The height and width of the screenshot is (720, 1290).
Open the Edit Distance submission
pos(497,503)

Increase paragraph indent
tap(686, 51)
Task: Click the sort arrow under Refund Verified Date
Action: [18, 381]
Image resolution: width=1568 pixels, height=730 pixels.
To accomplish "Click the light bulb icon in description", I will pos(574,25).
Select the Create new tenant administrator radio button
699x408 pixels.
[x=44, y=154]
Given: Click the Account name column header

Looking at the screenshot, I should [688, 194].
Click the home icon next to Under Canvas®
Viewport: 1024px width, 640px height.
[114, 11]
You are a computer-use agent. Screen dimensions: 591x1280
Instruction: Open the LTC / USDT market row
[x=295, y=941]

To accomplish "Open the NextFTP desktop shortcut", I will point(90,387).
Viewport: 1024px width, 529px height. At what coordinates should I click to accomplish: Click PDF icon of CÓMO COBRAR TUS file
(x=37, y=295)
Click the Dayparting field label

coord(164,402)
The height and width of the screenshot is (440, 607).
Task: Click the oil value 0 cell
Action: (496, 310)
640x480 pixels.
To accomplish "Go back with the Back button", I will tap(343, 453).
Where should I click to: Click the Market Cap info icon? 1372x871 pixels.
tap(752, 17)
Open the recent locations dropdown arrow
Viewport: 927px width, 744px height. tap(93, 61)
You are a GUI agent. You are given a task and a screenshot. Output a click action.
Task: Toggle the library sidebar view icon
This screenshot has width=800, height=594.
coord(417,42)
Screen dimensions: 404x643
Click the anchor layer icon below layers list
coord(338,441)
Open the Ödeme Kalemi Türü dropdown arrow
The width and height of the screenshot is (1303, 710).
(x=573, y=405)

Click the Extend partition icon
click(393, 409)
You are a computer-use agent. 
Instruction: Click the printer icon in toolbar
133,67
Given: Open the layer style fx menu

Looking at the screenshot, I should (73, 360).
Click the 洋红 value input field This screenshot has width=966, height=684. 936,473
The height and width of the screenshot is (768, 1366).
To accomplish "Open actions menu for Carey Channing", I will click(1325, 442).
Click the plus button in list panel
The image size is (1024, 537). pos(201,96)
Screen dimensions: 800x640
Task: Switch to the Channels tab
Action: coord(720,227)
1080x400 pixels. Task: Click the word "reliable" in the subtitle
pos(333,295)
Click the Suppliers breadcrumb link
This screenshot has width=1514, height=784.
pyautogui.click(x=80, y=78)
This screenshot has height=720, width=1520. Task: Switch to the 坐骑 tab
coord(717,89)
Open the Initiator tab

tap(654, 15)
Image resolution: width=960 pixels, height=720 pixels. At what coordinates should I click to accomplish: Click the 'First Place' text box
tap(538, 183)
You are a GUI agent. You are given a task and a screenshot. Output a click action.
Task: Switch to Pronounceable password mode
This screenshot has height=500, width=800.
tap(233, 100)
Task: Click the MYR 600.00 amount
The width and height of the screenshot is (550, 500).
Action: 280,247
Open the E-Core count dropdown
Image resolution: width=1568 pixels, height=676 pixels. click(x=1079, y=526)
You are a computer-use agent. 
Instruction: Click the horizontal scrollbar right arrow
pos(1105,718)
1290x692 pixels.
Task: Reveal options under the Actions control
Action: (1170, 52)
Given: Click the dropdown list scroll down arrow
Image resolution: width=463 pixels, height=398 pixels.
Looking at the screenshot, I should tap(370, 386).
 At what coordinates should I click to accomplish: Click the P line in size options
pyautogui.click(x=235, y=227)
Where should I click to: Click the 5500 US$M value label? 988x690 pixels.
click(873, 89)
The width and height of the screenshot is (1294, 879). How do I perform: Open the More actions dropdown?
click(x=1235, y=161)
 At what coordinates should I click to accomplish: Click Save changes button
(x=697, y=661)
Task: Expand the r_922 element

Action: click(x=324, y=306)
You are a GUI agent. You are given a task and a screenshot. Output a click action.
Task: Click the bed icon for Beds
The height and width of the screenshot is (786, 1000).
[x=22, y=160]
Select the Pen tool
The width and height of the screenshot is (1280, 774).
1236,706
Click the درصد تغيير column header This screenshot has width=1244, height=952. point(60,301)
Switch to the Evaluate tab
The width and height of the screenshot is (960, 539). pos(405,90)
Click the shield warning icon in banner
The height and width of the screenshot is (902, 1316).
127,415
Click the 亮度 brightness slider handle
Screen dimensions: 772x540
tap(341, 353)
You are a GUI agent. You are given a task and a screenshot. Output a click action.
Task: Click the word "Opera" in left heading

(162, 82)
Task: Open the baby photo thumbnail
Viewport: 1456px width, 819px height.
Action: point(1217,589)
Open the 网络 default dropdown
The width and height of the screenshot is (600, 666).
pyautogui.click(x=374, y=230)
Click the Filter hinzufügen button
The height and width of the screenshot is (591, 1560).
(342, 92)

+ + + + + + +

◆ **What is expected**: Each entry above is to be printed again exactly.

◆ **Exercise response**:
The height and width of the screenshot is (720, 1290).
Open the Edit Distance submission
pos(497,503)

Increase paragraph indent
tap(686, 51)
Task: Click the sort arrow under Refund Verified Date
Action: [18, 381]
Image resolution: width=1568 pixels, height=730 pixels.
To accomplish "Click the light bulb icon in description", I will pos(574,25).
Select the Create new tenant administrator radio button
699x408 pixels.
[x=44, y=154]
Given: Click the Account name column header

Looking at the screenshot, I should [688, 194].
Click the home icon next to Under Canvas®
Viewport: 1024px width, 640px height.
[114, 11]
You are a computer-use agent. Screen dimensions: 591x1280
Instruction: Open the LTC / USDT market row
[x=295, y=941]

To accomplish "Open the NextFTP desktop shortcut", I will point(90,387).
Viewport: 1024px width, 529px height. At what coordinates should I click to accomplish: Click PDF icon of CÓMO COBRAR TUS file
(x=37, y=295)
Click the Dayparting field label

coord(164,402)
The height and width of the screenshot is (440, 607).
Task: Click the oil value 0 cell
Action: (496, 310)
640x480 pixels.
To accomplish "Go back with the Back button", I will tap(343, 453).
Where should I click to: Click the Market Cap info icon? 1372x871 pixels.
tap(752, 17)
Open the recent locations dropdown arrow
Viewport: 927px width, 744px height. tap(93, 61)
You are a GUI agent. You are given a task and a screenshot. Output a click action.
Task: Toggle the library sidebar view icon
This screenshot has width=800, height=594.
coord(417,42)
Screen dimensions: 404x643
Click the anchor layer icon below layers list
coord(338,441)
Open the Ödeme Kalemi Türü dropdown arrow
The width and height of the screenshot is (1303, 710).
(x=573, y=405)

Click the Extend partition icon
click(393, 409)
You are a computer-use agent. 
Instruction: Click the printer icon in toolbar
133,67
Given: Open the layer style fx menu

Looking at the screenshot, I should (73, 360).
Click the 洋红 value input field This screenshot has width=966, height=684. 936,473
The height and width of the screenshot is (768, 1366).
To accomplish "Open actions menu for Carey Channing", I will click(1325, 442).
Click the plus button in list panel
The image size is (1024, 537). pos(201,96)
Screen dimensions: 800x640
Task: Switch to the Channels tab
Action: coord(720,227)
1080x400 pixels. Task: Click the word "reliable" in the subtitle
pos(333,295)
Click the Suppliers breadcrumb link
This screenshot has width=1514, height=784.
pyautogui.click(x=80, y=78)
This screenshot has height=720, width=1520. Task: Switch to the 坐骑 tab
coord(717,89)
Open the Initiator tab

tap(654, 15)
Image resolution: width=960 pixels, height=720 pixels. At what coordinates should I click to accomplish: Click the 'First Place' text box
tap(538, 183)
You are a GUI agent. You are given a task and a screenshot. Output a click action.
Task: Switch to Pronounceable password mode
This screenshot has height=500, width=800.
tap(233, 100)
Task: Click the MYR 600.00 amount
The width and height of the screenshot is (550, 500).
Action: 280,247
Open the E-Core count dropdown
Image resolution: width=1568 pixels, height=676 pixels. click(x=1079, y=526)
You are a computer-use agent. 
Instruction: Click the horizontal scrollbar right arrow
pos(1105,718)
1290x692 pixels.
Task: Reveal options under the Actions control
Action: (1170, 52)
Given: Click the dropdown list scroll down arrow
Image resolution: width=463 pixels, height=398 pixels.
Looking at the screenshot, I should tap(370, 386).
 At what coordinates should I click to accomplish: Click the P line in size options
pyautogui.click(x=235, y=227)
Where should I click to: Click the 5500 US$M value label? 988x690 pixels.
click(873, 89)
The width and height of the screenshot is (1294, 879). How do I perform: Open the More actions dropdown?
click(x=1235, y=161)
 At what coordinates should I click to accomplish: Click Save changes button
(x=697, y=661)
Task: Expand the r_922 element

Action: click(x=324, y=306)
You are a GUI agent. You are given a task and a screenshot. Output a click action.
Task: Click the bed icon for Beds
The height and width of the screenshot is (786, 1000).
[x=22, y=160]
Select the Pen tool
The width and height of the screenshot is (1280, 774).
1236,706
Click the درصد تغيير column header This screenshot has width=1244, height=952. point(60,301)
Switch to the Evaluate tab
The width and height of the screenshot is (960, 539). pos(405,90)
Click the shield warning icon in banner
The height and width of the screenshot is (902, 1316).
127,415
Click the 亮度 brightness slider handle
Screen dimensions: 772x540
tap(341, 353)
You are a GUI agent. You are given a task and a screenshot. Output a click action.
Task: Click the word "Opera" in left heading

(162, 82)
Task: Open the baby photo thumbnail
Viewport: 1456px width, 819px height.
Action: point(1217,589)
Open the 网络 default dropdown
The width and height of the screenshot is (600, 666).
pyautogui.click(x=374, y=230)
Click the Filter hinzufügen button
The height and width of the screenshot is (591, 1560).
(342, 92)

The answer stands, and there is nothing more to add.